The rocks exposed in Scott County range in age from Upper Cretaceous to Recent. The areal distribution of the formations is shown on Plate 1. The oldest rocks cropping out in the county belong to the Smoky Hill chalk member of the Niobrara formation. This member is best exposed in the northern and northeastern part of the county where streams tributary to Smoky Hill River have cut through the plains surface into the underlying Smoky Hill chalk (Pl. 4B). Other exposures of the Smoky Hill are found also in the sides of several small tributary streams entering Dry Lake from the north and west near the southeastern corner of the county (Pl. 7A). The Pierre shale, which overlies the Niobrara formation in other areas, is absent in Scott County. The Ogallala formation of Tertiary age, which rests unconformably on the Smoky Hill chalk member of the Niobrara formation, is exposed in the sides of many of the stream valleys, but over large areas it is covered by younger deposits of sand and gravel overlain by loess. The undissected plains surface is mantled by deposits of loess ranging in age from Pleistocene to Recent. Dune sand covers an area of approximately 18 square miles near the southeastern corner of the county. A narrow belt of alluvium occupies the valley of Beaver Creek throughout its course in Scott County. The soils, alluvium, drifting dune sand, and terrace deposits are the most recent deposits in the area.

Plate 7A—Thin-bedded Smoky Hill chalk member of the Niobrara formation exposed in SW SE sec. 6, T. 20 S., R. 31 W.

Black and white photo of Smoky Hill chalk member of the Niobrara formation.

The character and ground-water supply of the geologic formations in Scott County are described briefly in the generalized section given in Table 1 and in more detail in the section on geologic formations and their water-bearing properties.

Geologic History

Parts of the following discussion are taken from a report by Darton (1906, pp. 45-46).

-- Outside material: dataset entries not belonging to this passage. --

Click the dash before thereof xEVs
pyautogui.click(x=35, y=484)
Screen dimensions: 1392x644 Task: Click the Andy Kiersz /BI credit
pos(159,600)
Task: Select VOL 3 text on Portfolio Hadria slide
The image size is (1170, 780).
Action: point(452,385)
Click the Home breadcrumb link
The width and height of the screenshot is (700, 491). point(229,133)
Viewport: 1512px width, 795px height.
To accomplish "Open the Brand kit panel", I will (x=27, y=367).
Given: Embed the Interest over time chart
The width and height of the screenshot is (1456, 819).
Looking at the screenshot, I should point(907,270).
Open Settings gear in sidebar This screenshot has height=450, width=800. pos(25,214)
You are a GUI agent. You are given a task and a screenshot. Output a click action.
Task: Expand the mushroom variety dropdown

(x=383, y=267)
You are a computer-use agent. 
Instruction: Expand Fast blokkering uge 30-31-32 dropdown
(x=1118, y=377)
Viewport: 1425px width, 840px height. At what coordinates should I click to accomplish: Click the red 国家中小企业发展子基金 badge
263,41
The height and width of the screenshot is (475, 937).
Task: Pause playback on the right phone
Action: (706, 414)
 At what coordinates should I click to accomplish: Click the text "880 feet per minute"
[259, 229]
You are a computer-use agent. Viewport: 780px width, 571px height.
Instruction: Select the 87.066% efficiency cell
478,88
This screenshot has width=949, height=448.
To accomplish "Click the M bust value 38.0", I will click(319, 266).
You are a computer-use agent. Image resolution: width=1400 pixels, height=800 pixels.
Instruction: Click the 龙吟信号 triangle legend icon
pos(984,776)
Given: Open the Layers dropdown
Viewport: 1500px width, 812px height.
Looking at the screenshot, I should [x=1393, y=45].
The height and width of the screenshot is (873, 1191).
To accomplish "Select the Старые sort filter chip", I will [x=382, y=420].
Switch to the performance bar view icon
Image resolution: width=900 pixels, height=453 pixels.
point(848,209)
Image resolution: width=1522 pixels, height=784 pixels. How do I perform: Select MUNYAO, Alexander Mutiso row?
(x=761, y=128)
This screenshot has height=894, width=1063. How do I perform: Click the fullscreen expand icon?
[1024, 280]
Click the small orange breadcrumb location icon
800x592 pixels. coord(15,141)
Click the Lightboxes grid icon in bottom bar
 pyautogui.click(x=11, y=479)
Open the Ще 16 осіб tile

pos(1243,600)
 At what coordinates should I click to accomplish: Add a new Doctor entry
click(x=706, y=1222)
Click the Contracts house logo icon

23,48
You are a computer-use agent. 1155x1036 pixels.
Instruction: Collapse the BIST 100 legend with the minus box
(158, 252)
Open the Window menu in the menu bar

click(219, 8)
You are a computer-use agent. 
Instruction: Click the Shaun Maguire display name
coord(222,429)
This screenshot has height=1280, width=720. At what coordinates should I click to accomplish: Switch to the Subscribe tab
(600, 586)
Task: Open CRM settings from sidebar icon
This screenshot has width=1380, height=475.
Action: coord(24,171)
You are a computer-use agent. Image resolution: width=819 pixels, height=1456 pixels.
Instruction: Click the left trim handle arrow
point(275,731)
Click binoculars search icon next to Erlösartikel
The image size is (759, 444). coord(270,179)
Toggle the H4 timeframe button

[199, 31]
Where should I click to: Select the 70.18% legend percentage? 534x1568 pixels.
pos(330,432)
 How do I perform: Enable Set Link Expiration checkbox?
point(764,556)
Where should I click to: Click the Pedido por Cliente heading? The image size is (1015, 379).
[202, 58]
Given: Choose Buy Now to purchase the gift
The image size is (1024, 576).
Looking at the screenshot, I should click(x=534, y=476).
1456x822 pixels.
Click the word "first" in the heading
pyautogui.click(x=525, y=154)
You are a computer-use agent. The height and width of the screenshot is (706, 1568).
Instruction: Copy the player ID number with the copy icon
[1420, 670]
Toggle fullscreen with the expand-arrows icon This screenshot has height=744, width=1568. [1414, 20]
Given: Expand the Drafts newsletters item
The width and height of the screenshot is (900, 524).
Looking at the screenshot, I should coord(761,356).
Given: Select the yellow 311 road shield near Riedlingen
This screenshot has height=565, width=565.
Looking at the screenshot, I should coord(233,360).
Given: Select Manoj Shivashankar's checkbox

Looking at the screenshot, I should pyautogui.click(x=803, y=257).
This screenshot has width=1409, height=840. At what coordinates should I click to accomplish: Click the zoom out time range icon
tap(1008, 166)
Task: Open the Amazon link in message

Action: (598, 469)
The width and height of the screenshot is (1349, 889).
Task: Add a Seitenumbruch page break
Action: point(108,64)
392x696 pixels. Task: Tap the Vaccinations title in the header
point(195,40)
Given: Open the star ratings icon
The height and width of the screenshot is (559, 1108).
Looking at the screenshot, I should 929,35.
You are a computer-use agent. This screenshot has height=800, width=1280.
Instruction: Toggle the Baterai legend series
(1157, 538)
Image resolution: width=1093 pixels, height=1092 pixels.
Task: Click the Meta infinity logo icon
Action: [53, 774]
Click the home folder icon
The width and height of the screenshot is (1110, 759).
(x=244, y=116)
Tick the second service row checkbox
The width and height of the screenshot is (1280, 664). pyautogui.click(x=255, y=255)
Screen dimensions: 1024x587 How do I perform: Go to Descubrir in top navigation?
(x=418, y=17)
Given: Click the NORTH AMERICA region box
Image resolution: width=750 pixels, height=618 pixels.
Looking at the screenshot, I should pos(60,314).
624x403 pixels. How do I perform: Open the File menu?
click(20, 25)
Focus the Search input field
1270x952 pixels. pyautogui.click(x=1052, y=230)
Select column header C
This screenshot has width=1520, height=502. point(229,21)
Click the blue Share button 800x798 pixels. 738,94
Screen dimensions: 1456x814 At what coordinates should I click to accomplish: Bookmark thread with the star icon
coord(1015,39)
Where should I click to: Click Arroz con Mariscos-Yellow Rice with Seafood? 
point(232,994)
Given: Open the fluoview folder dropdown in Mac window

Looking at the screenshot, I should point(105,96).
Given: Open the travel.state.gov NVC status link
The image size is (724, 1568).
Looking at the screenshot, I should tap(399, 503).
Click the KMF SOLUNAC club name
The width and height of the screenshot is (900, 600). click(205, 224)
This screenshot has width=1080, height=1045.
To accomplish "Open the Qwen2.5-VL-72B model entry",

The exposed rocks in Scott County are underlain by older sedimentary rocks of pre-Cambrian age. The stratigraphic sequence of the rocks underlying the surface is fairly well known from the togs and well cuttings of each of the oil tests in the Shallow Water oil pool in south-central Scott County.

Table 1—Generalized section of the geologic formations in Scott County, Kansas.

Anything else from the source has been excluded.